Friday, December 2, 2016

Putin May Launch a Charm Offensive by Taking Cosmetic Steps to Avoid Real Reform, Kashin Says



Paul Goble

            Staunton, December 2 – Both to keep his domestic opposition off balance and to take advantages in changes at the top of Western countries, Vladimir Putin may soon launch a charm offensive, using what some call a “putting lipstick on a pig” strategy in which he will make small cosmetic adjustments that promise more but do so to avoid making any major changes.

            In a commentary for Radio Liberty, Russian journalist Oleg Kashin says that it is rumored that in the Kremlin, there is a safe in which there is an envelope containing the regime’s last “trump card” to be used when things appear so bad that there is no other obvious way out. On that envelope is written “in large red letters, ‘Liberalization’” (svoboda.org/a/28149761.html).

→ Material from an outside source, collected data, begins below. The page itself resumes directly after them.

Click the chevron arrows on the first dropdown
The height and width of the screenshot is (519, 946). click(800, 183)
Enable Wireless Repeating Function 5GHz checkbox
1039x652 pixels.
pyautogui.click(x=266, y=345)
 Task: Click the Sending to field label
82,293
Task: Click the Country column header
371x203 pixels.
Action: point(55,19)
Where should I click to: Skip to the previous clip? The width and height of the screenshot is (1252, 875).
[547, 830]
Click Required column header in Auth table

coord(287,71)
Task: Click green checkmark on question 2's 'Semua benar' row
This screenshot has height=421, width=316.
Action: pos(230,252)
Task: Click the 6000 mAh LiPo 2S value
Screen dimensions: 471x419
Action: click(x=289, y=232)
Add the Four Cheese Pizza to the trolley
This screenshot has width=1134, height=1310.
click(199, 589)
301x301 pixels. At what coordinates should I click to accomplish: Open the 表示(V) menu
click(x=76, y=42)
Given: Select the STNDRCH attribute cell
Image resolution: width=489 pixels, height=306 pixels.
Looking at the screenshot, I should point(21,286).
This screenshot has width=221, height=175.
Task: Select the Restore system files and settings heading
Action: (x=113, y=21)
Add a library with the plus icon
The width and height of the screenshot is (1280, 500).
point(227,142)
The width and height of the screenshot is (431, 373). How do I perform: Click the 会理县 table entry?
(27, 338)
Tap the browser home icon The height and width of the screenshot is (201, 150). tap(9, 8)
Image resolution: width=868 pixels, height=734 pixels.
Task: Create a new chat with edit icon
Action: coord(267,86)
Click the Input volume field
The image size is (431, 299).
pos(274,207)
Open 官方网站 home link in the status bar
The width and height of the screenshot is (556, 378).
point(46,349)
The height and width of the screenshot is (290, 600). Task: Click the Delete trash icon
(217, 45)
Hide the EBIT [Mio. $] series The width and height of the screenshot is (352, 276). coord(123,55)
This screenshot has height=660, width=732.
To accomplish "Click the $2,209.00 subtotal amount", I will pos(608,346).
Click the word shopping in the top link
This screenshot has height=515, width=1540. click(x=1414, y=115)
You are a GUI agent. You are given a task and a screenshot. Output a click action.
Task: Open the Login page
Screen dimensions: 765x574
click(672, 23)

                Inside that envelope, he says, there is “a plan,” one “precise, long and clever” so that when it begins to be implemented “not everyone will immediately take note” of what is actually going on and may even be fooled by it. Kashin says that a senior official who helped prepare this plan has shared with him some of its features.

            Among its features, he says, are the following: the dismissal of the notorious culture minister and the disbanding of the Military History Society “for lack of funds,” the dispatch of Putin’s biker buddy back to his biker base, a sudden decision not to introduce Orthodox culture lessons into the schools, and the imprisonment of someone for having killed Boris Nemtsov.

            Other steps include: allowing the movie Mathilda to be widely shown, a new television program to which opposition figures will be invited, a softening of limits on foreign adoptions, dropping charges against Aleksey Ulyukayev, and Putin during a visit to the Butovka polygon saying that he is against the full rehabilitation of Stalin.

            Such a strategy he suggests “will not immediately but very quickly change the atmosphere in society.” There will be fewer alarmist commentaries and more predictions of further liberalization. And one sign of this will be that each such act by the Kremlin will be presented as “a signal” of Putin’s intentions.

            The presidential elections will pass quietly whenever Putin decides to hold them, and many in the West will decide that now is the time to cooperate with the Kremlin leader because he has turned the corner and will only do more good things if the West will only show some support.

            But that will only demonstrate, Kashin continues, that once again both have been deceived because “the main secret” of the Putin regime is its ability “to change everything while changing nothing.” That happened under the presidency of Dmitry Medvedev “and after Bolotnoye and after Crimea and certainly will be realized once again.”

            “To say ‘the worse the better’ is considered unseemly, but the reverse, ‘the better the worse’ in fact adequately describes Russia’s prospects which risk consisting of a cosmetic liberalization with the preservation of the most awful elements of the state.” “Insurance” against this consists of the most repellant people around Putin and the coming to their senses of others.

            The latter are the more reliable, of course, especially if they quickly recognize that this charm offensive is “entirely a deception and that it is directed at the strengthening of the powers that be” rather than anything else. In that, Kashin says, is its true essence: “it is not liberalization but rather a provocation.”

            Eliminating biker buddies or obscurantist culture ministers won’t fundamentally change the system. Instead, such steps will take the pressure off the regime to change significantly, he concludes, ending with the warning: “fear liberalization” when it is clearly being carried out on behave of “honest, in the sense of open, reaction and authoritarianism.”